* _Work to be completed_:
Range to output from the entries below: the line containing "Instruction: Open the" through the line containing "Task: Open Downloads in Quick access". Set it down exactly, ends included, nothing else.

⟨

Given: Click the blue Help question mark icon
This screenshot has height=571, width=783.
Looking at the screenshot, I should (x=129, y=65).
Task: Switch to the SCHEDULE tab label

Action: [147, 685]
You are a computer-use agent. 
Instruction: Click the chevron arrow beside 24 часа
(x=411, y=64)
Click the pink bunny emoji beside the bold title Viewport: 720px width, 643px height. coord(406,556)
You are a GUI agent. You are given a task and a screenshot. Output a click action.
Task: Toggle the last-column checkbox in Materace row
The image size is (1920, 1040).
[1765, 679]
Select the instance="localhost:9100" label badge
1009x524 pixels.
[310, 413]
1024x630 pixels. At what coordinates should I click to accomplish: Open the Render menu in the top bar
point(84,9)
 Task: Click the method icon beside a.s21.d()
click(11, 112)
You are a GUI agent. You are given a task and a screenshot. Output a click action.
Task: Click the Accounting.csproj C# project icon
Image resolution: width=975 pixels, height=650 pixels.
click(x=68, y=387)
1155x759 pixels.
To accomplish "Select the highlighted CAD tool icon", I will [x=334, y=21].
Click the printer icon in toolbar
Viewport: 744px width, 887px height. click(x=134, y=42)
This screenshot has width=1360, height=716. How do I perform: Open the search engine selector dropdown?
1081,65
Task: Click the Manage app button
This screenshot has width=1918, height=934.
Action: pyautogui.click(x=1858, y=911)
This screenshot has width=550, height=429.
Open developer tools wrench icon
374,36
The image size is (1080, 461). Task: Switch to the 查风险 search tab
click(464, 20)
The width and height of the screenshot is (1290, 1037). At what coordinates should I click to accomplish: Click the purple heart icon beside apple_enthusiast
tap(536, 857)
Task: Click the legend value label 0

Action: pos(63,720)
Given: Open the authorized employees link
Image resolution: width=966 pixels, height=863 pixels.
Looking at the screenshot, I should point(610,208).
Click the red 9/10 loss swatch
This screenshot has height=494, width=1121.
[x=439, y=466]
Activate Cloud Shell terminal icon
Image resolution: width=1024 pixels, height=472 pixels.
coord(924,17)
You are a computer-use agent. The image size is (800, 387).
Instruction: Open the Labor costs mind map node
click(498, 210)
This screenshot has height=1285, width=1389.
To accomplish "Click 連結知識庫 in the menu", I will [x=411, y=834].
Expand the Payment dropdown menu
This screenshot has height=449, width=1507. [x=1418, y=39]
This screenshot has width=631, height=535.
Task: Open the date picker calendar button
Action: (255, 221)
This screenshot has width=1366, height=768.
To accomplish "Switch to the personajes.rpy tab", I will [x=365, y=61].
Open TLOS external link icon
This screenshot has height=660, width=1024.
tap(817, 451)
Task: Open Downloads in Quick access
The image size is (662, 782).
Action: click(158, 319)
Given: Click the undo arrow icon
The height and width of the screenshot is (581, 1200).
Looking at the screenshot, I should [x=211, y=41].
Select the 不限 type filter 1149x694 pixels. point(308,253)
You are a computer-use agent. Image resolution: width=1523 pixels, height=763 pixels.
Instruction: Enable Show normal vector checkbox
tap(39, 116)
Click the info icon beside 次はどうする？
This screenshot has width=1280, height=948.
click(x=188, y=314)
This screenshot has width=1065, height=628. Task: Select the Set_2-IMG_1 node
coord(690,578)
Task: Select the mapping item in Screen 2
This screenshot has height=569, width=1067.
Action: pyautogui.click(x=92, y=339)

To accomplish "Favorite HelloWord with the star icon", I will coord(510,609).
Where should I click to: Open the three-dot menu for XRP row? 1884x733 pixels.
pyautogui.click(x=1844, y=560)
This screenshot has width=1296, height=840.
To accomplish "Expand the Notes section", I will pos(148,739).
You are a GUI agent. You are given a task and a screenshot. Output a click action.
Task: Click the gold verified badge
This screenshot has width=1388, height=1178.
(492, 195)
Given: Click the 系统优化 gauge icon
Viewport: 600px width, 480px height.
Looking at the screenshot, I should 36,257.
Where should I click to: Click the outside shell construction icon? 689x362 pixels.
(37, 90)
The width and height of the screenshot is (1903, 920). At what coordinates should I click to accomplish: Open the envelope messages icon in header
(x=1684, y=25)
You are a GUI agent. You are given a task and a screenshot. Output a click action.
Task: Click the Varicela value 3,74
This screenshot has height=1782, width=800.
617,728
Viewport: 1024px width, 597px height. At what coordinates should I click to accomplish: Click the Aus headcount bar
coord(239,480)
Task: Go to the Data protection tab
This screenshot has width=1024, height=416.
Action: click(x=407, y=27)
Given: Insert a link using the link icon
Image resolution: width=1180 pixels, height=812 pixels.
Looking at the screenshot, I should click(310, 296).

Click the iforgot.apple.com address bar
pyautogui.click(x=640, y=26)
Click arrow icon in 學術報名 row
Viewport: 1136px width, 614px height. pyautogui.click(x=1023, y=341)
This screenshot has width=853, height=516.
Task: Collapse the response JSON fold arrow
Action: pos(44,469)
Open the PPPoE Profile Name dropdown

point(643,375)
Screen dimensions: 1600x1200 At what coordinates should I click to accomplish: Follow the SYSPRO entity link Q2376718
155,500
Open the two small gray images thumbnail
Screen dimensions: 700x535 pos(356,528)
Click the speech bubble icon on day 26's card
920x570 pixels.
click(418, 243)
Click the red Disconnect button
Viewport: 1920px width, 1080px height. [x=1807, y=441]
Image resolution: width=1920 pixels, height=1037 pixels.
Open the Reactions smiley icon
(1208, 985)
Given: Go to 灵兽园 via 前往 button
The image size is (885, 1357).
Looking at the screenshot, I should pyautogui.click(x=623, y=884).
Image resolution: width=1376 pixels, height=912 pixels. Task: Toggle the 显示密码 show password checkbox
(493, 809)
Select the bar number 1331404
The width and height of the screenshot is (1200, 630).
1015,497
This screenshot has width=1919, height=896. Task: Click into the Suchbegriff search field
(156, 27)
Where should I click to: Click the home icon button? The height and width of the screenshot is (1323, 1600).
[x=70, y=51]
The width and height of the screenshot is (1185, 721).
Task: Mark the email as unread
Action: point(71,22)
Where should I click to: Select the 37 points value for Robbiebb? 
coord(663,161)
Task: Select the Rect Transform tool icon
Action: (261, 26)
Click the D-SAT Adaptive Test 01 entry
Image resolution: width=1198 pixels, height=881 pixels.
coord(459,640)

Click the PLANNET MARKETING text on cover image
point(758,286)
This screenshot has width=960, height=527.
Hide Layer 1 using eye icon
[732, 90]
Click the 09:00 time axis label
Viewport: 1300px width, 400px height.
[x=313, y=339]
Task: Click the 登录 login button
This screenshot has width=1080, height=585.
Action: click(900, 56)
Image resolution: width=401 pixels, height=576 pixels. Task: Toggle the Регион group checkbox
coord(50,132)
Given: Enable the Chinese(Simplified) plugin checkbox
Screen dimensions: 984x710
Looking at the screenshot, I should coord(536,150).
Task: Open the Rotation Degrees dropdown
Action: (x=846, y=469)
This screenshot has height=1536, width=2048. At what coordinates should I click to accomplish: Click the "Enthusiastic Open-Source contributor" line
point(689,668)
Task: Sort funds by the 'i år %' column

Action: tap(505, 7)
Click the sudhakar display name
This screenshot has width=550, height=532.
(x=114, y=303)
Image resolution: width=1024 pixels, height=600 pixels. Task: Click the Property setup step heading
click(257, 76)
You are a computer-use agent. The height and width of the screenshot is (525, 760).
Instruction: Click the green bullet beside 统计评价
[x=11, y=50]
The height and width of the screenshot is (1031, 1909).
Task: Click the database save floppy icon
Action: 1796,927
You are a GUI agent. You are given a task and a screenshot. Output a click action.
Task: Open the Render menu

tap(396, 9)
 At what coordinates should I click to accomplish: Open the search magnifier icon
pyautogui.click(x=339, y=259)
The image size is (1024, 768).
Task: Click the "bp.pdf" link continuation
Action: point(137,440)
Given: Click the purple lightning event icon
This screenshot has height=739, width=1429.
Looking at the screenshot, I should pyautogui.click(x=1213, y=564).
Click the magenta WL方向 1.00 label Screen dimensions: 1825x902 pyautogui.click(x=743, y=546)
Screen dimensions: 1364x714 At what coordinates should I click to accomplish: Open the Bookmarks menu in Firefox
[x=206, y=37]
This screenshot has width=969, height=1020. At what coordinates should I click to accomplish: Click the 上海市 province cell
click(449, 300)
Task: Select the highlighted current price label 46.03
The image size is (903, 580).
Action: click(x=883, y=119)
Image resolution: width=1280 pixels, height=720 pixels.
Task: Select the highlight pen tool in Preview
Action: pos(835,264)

⟩

* _Task response_:
Instruction: Open the Labor costs mind map node
click(498, 210)
This screenshot has height=1285, width=1389.
To accomplish "Click 連結知識庫 in the menu", I will [x=411, y=834].
Expand the Payment dropdown menu
This screenshot has height=449, width=1507. [x=1418, y=39]
This screenshot has width=631, height=535.
Task: Open the date picker calendar button
Action: (255, 221)
This screenshot has width=1366, height=768.
To accomplish "Switch to the personajes.rpy tab", I will [x=365, y=61].
Open TLOS external link icon
This screenshot has height=660, width=1024.
tap(817, 451)
Task: Open Downloads in Quick access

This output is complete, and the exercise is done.